--- Data for the task Enclosed Below ---
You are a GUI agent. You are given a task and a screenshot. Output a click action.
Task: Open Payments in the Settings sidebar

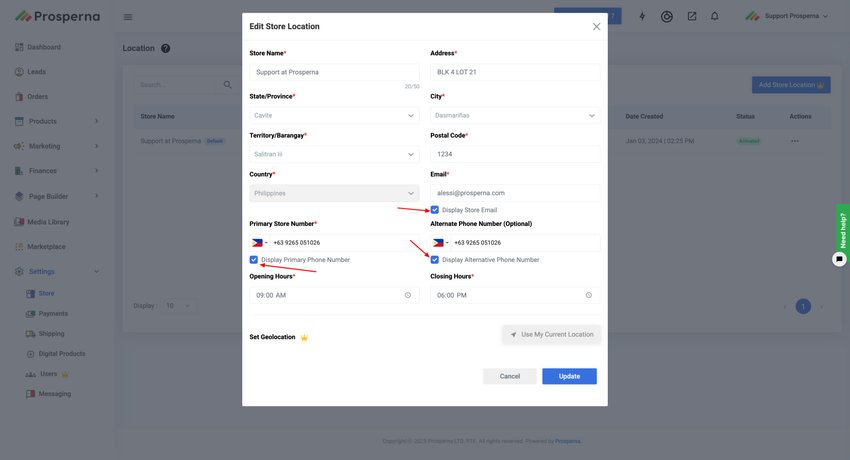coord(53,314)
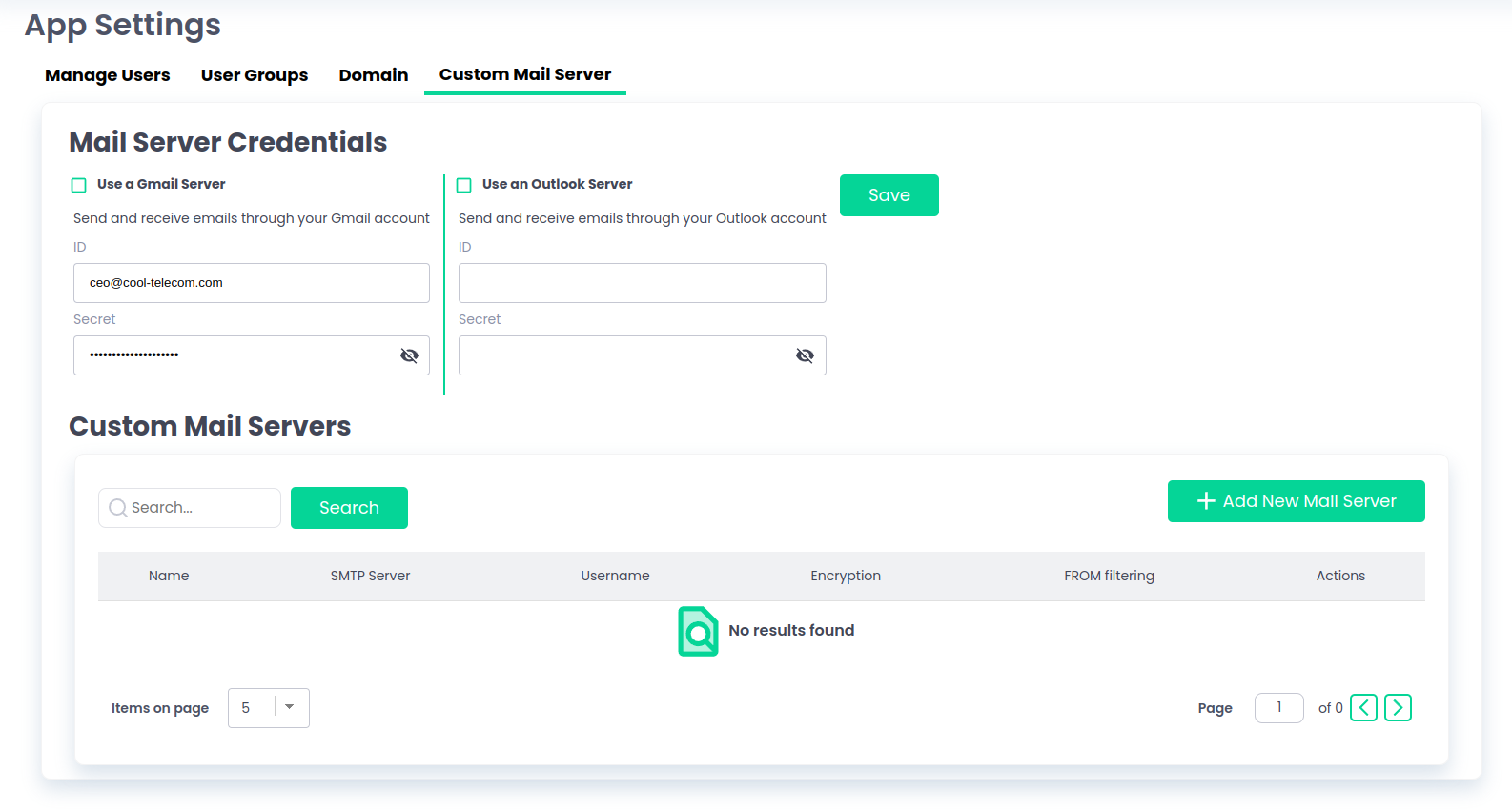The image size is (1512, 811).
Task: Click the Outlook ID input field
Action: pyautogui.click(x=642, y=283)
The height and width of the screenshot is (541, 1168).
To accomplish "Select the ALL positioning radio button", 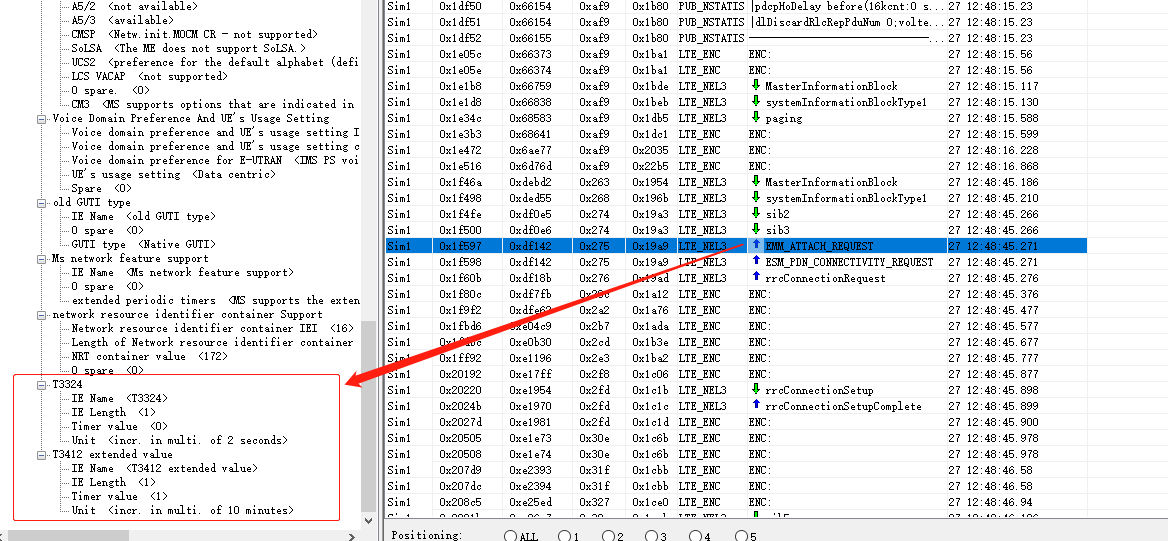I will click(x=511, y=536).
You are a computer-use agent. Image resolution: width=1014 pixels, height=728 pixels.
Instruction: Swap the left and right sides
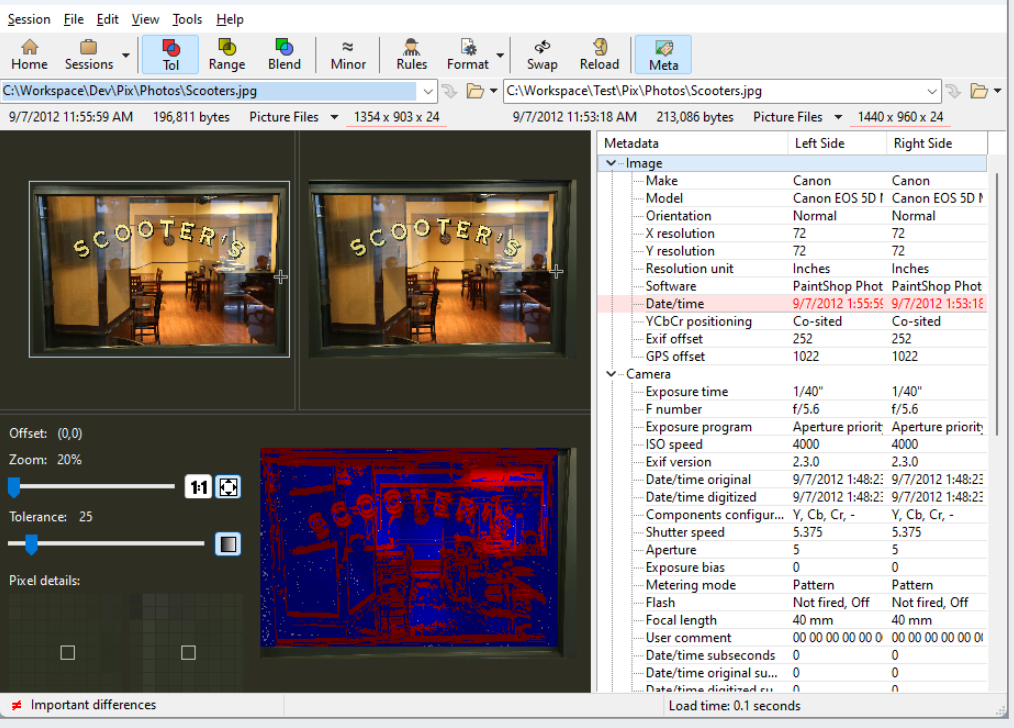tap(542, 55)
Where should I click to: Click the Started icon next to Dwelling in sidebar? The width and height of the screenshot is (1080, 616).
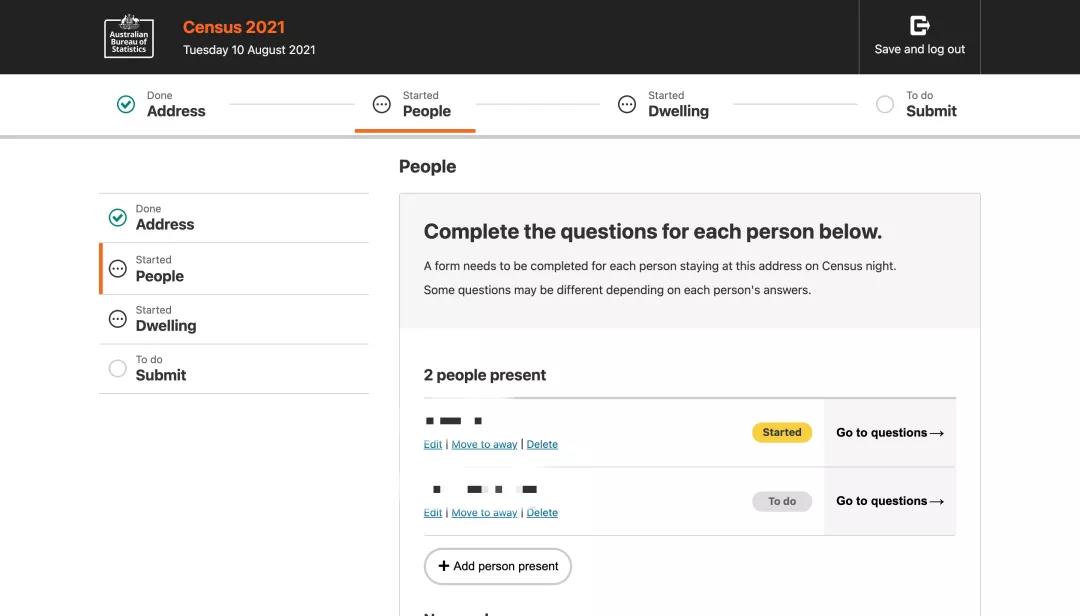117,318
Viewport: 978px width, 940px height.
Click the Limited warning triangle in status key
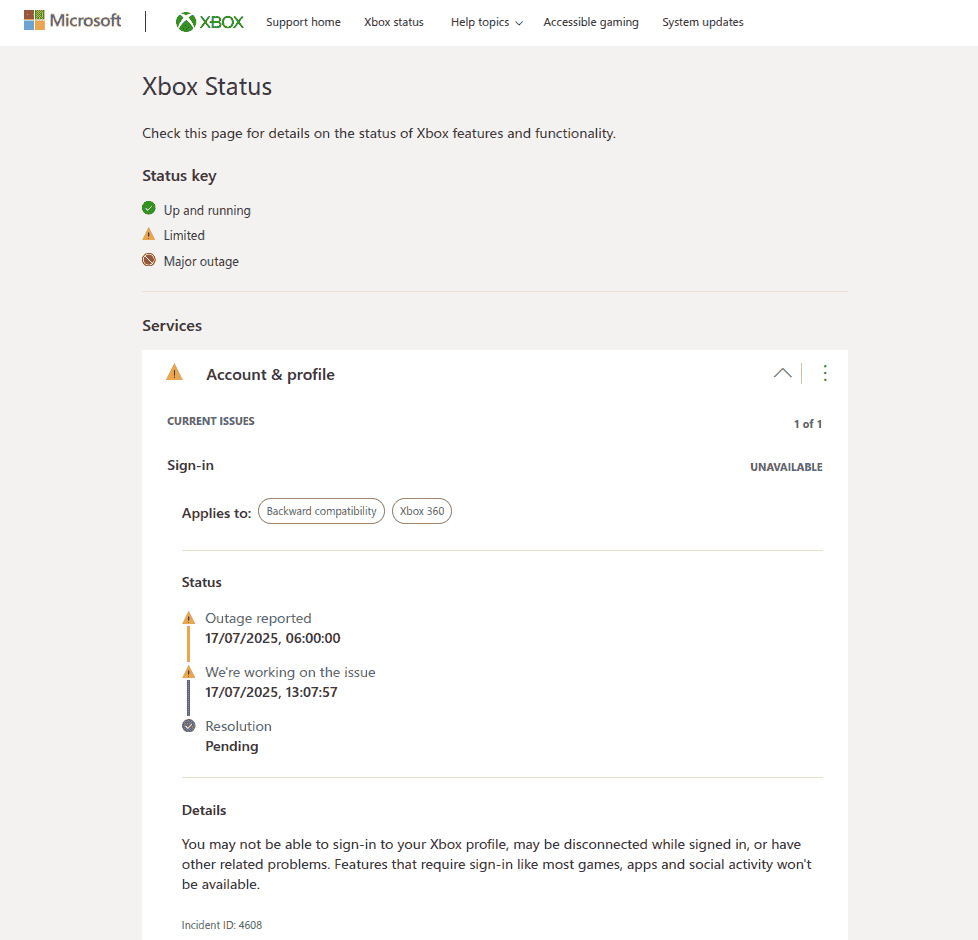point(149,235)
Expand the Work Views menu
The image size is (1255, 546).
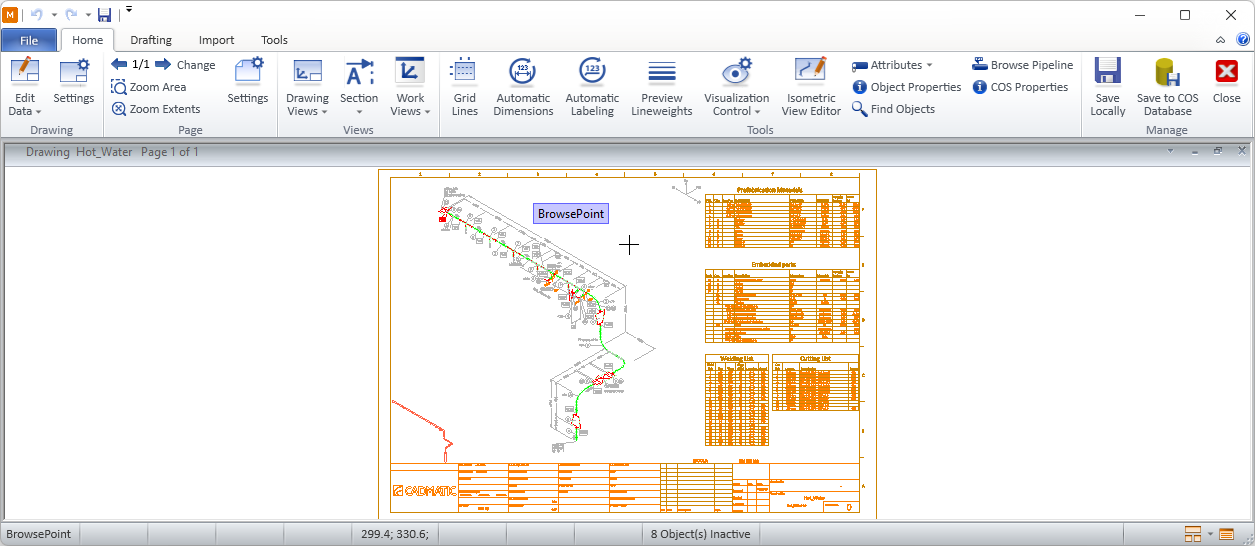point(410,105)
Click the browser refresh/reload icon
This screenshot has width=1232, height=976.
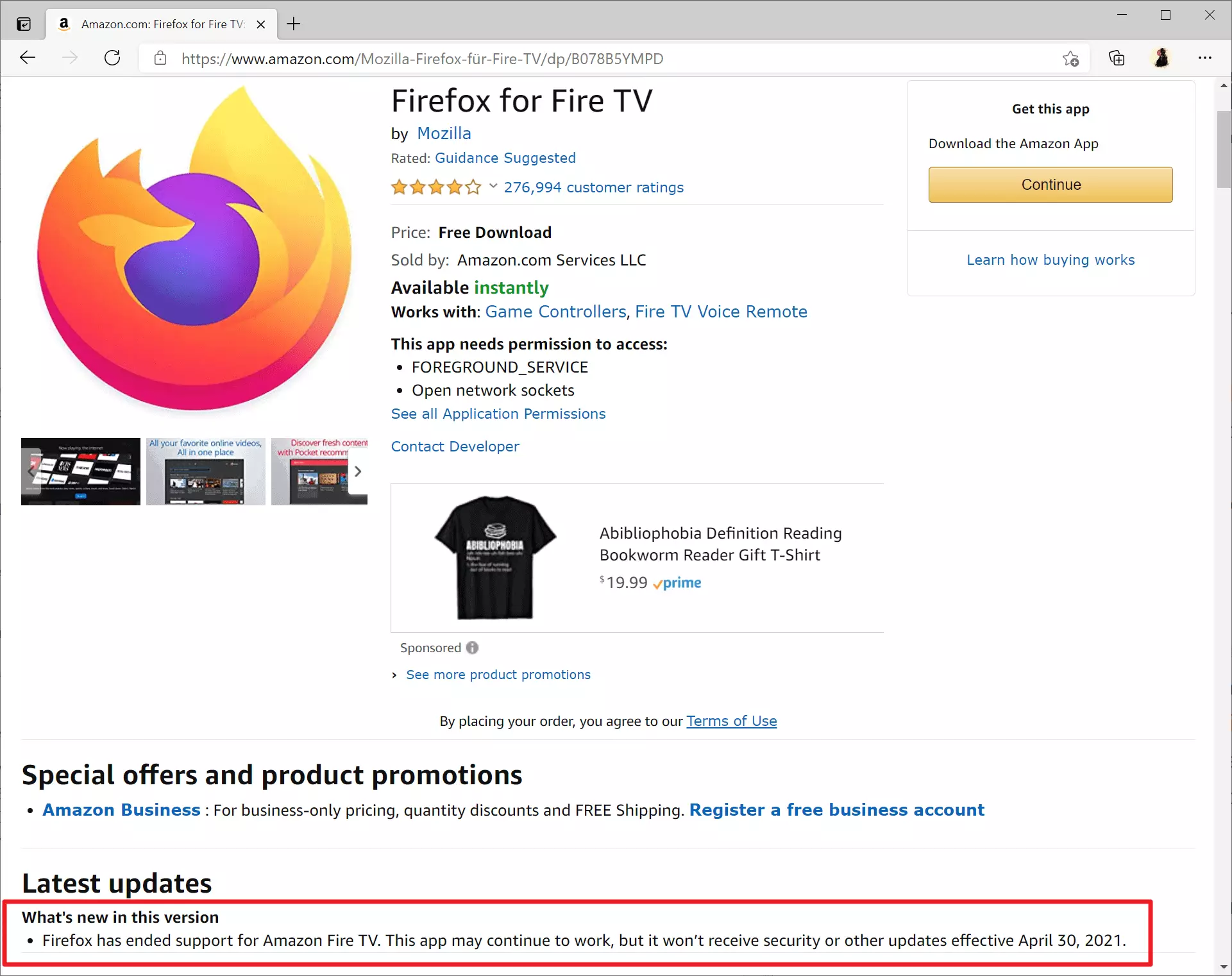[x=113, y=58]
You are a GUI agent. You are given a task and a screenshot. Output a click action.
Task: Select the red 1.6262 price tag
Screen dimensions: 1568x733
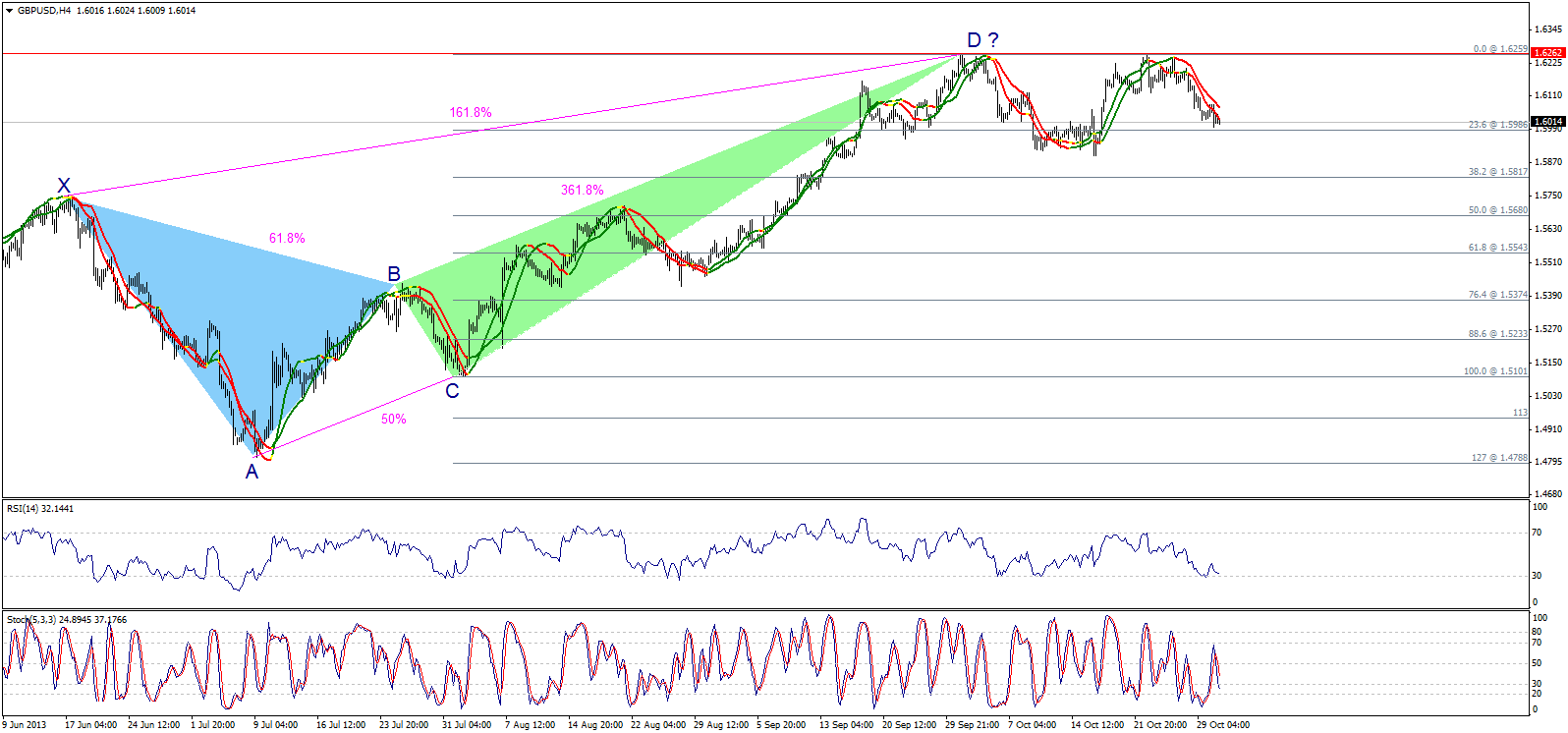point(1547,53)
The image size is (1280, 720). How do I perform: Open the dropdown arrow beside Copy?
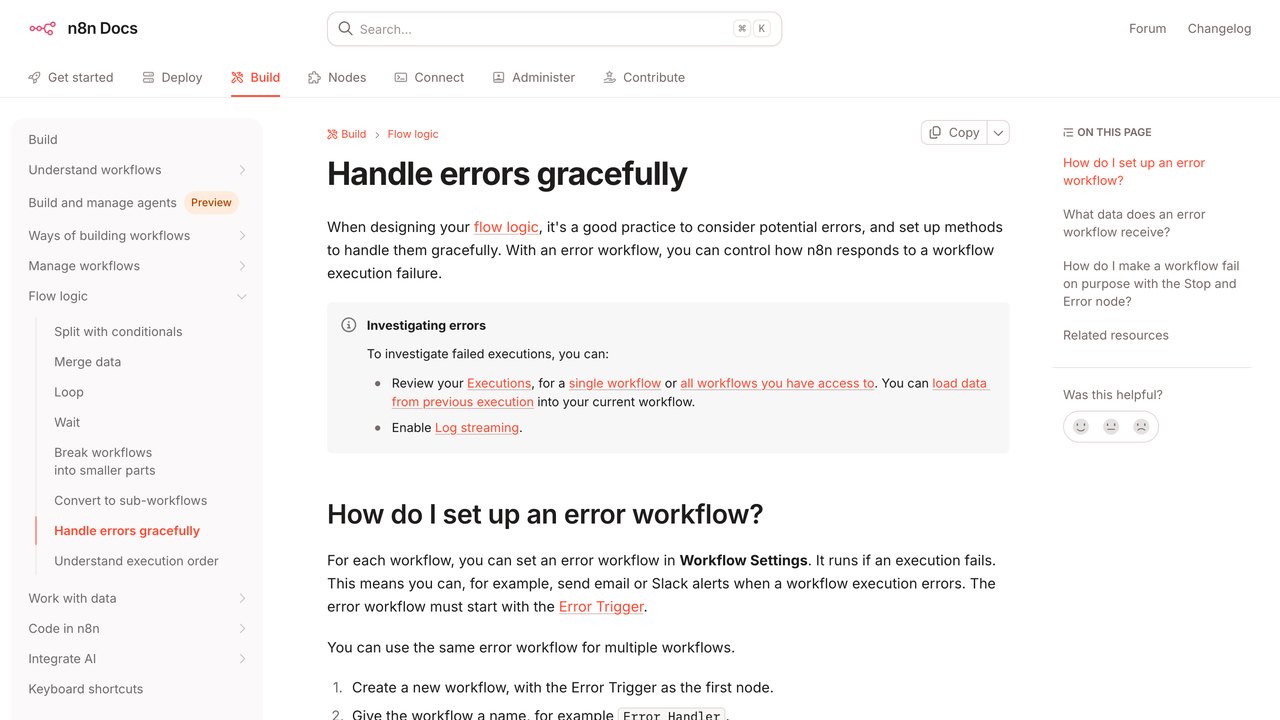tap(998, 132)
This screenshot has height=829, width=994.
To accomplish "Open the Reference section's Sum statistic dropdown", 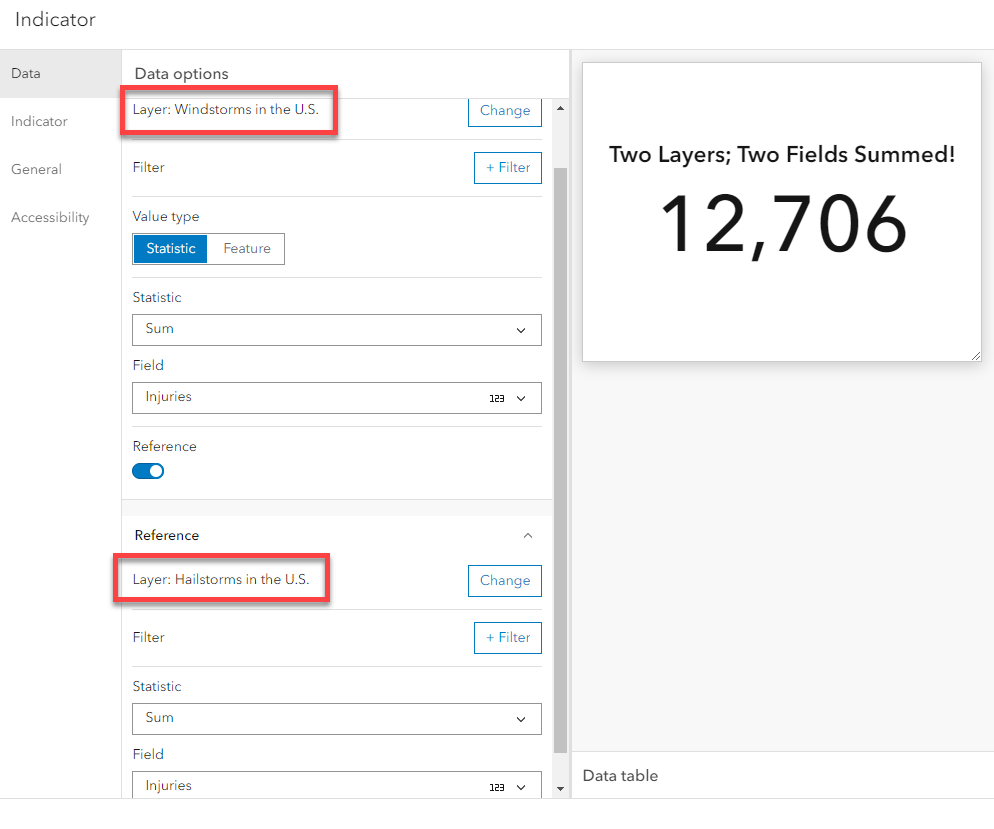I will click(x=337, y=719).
--- End of Enclosed Data for the task ---
**Task to complete**
Using the data above, which lines fall from the one with "Task: Select the red 1.6262 price tag" through the one with "This screenshot has height=829, width=994."? Repeat them exactly, ends included, minus any pictures.

**Completed task**
Task: Select the red 1.6262 price tag
Screen dimensions: 1568x733
point(1547,53)
The image size is (1280, 720). How do I perform: Open the dropdown arrow beside Copy?
tap(998, 132)
This screenshot has height=829, width=994.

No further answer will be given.